**WORK REQUIRED**
Please filter the entries below, copying out in full every line that contains the string "sidebar". Case counts when matching.

-- Begin --

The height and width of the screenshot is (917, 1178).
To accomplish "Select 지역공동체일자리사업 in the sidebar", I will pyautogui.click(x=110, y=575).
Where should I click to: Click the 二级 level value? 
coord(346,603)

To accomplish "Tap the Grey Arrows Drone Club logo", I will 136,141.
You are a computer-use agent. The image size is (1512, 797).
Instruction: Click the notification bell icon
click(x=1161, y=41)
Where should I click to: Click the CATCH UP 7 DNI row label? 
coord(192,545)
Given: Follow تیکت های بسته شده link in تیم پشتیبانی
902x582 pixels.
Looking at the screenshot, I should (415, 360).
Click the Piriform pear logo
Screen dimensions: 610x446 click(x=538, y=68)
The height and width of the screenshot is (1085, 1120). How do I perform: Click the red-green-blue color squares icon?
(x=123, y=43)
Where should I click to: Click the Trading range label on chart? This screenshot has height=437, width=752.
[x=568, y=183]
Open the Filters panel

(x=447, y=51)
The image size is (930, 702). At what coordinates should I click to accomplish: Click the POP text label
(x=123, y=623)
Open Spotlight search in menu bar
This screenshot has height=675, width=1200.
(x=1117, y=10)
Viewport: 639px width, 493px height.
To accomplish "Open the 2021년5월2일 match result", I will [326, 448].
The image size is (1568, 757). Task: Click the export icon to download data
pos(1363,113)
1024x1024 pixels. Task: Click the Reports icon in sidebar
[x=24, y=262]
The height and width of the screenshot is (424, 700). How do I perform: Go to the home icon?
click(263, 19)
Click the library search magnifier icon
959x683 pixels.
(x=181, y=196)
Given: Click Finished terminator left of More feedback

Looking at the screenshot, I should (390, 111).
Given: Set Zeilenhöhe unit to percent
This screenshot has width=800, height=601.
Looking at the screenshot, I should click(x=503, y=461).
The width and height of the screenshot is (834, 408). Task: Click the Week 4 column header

-- End --

**REPLY**
To accomplish "Select 지역공동체일자리사업 in the sidebar", I will pyautogui.click(x=110, y=575).
1024x1024 pixels. Task: Click the Reports icon in sidebar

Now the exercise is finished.